WHAT NEEDS TO BE DONE ▸
This exercise calls for every line of the data below with the string "left" in it.

:: RECORDS FOR THIS EXERCISE ::

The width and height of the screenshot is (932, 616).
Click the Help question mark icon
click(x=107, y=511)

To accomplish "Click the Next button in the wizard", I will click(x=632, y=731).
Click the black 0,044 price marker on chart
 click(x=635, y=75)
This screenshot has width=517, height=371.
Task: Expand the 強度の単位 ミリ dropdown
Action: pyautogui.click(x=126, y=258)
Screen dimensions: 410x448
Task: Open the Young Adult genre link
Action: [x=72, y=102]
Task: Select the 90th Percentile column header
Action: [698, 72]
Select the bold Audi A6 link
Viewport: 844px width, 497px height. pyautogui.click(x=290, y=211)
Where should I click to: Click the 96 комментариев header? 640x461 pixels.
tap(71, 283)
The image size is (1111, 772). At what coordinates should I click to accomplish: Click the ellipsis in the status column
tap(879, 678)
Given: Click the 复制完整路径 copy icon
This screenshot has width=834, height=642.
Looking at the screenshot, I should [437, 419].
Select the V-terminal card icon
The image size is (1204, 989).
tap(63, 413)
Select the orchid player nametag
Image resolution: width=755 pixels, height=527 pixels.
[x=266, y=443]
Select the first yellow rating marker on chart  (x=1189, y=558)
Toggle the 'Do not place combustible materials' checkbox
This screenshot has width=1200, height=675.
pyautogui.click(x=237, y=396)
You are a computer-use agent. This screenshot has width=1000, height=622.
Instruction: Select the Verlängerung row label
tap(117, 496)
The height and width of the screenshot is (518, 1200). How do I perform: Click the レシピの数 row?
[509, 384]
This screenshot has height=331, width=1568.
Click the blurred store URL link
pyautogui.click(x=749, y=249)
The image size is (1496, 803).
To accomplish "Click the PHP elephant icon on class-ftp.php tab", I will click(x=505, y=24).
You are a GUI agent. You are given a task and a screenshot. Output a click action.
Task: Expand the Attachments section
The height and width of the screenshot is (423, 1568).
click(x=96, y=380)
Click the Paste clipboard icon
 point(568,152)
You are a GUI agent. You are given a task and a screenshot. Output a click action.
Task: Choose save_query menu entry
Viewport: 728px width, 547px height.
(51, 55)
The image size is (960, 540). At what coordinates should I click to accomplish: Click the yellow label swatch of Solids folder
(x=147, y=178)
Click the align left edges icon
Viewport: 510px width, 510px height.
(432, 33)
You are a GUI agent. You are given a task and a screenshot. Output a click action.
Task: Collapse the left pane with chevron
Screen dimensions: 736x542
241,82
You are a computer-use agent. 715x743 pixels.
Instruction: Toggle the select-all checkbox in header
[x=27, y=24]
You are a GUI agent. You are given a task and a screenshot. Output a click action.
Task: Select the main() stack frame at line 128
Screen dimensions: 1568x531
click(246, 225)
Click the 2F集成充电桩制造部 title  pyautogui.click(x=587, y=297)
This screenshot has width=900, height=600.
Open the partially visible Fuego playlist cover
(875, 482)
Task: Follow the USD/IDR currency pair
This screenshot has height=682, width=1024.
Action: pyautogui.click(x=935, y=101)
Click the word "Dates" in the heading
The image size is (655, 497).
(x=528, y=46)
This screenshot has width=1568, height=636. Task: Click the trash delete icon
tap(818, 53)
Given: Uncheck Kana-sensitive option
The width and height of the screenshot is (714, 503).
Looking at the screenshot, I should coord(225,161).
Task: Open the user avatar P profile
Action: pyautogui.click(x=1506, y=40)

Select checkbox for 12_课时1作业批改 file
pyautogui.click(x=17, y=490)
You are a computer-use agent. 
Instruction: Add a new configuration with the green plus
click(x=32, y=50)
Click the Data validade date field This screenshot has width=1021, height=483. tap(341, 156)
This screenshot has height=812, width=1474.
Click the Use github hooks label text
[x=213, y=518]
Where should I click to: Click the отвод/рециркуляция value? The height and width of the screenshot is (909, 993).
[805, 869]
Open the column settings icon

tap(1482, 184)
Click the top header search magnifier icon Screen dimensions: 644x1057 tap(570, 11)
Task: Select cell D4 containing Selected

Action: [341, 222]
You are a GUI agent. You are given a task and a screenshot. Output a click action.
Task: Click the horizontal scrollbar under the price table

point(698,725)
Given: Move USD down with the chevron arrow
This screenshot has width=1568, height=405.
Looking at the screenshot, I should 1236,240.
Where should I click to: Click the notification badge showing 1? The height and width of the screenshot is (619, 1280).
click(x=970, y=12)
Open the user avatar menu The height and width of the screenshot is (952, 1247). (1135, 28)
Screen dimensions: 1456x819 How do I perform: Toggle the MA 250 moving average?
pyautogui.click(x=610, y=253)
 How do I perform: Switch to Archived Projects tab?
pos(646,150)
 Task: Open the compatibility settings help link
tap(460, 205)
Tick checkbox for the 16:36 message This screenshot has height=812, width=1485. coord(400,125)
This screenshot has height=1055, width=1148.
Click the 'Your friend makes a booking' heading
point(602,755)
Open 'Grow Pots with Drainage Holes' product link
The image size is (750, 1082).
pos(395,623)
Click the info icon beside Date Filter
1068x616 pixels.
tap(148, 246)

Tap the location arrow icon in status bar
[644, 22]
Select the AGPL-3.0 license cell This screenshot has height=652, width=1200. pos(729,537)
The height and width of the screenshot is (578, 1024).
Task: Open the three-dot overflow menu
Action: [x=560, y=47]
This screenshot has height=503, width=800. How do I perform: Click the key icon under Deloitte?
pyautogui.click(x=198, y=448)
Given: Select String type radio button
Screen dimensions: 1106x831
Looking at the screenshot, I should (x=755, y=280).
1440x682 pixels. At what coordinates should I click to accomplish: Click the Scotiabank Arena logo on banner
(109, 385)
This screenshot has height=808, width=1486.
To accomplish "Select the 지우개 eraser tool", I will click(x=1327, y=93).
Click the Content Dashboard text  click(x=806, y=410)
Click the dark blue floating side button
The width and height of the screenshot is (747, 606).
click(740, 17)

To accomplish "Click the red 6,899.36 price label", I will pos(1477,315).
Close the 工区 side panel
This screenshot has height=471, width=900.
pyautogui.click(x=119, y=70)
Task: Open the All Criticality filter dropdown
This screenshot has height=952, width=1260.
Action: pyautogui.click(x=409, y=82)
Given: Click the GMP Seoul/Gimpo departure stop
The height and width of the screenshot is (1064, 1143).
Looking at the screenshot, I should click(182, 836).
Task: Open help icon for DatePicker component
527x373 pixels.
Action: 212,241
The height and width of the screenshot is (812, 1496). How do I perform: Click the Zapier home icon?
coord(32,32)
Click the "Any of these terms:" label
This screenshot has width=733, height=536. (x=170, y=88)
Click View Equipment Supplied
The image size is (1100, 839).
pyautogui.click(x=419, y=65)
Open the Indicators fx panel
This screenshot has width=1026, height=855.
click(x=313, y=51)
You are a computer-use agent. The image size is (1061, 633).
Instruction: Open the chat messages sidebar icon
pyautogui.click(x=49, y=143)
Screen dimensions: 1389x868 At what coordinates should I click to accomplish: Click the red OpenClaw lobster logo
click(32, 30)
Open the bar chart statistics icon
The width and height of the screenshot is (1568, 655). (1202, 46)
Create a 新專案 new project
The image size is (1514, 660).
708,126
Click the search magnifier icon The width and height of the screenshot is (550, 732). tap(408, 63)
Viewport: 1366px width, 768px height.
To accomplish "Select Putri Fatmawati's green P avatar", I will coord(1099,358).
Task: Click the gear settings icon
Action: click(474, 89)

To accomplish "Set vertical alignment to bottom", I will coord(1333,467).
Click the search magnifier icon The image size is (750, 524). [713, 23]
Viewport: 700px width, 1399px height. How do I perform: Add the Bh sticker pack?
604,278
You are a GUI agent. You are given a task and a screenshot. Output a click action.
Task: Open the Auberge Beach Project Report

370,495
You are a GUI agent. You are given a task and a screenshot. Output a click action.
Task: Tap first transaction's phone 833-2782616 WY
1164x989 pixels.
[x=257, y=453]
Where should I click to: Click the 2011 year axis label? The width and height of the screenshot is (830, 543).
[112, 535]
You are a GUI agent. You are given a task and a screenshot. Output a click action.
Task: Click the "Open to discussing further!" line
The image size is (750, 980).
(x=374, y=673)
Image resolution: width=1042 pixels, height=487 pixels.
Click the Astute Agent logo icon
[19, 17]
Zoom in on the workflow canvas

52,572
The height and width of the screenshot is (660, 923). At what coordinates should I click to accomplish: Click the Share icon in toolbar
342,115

:::

YOUR SOLUTION ▸
Click the align left edges icon
Task: Collapse the left pane with chevron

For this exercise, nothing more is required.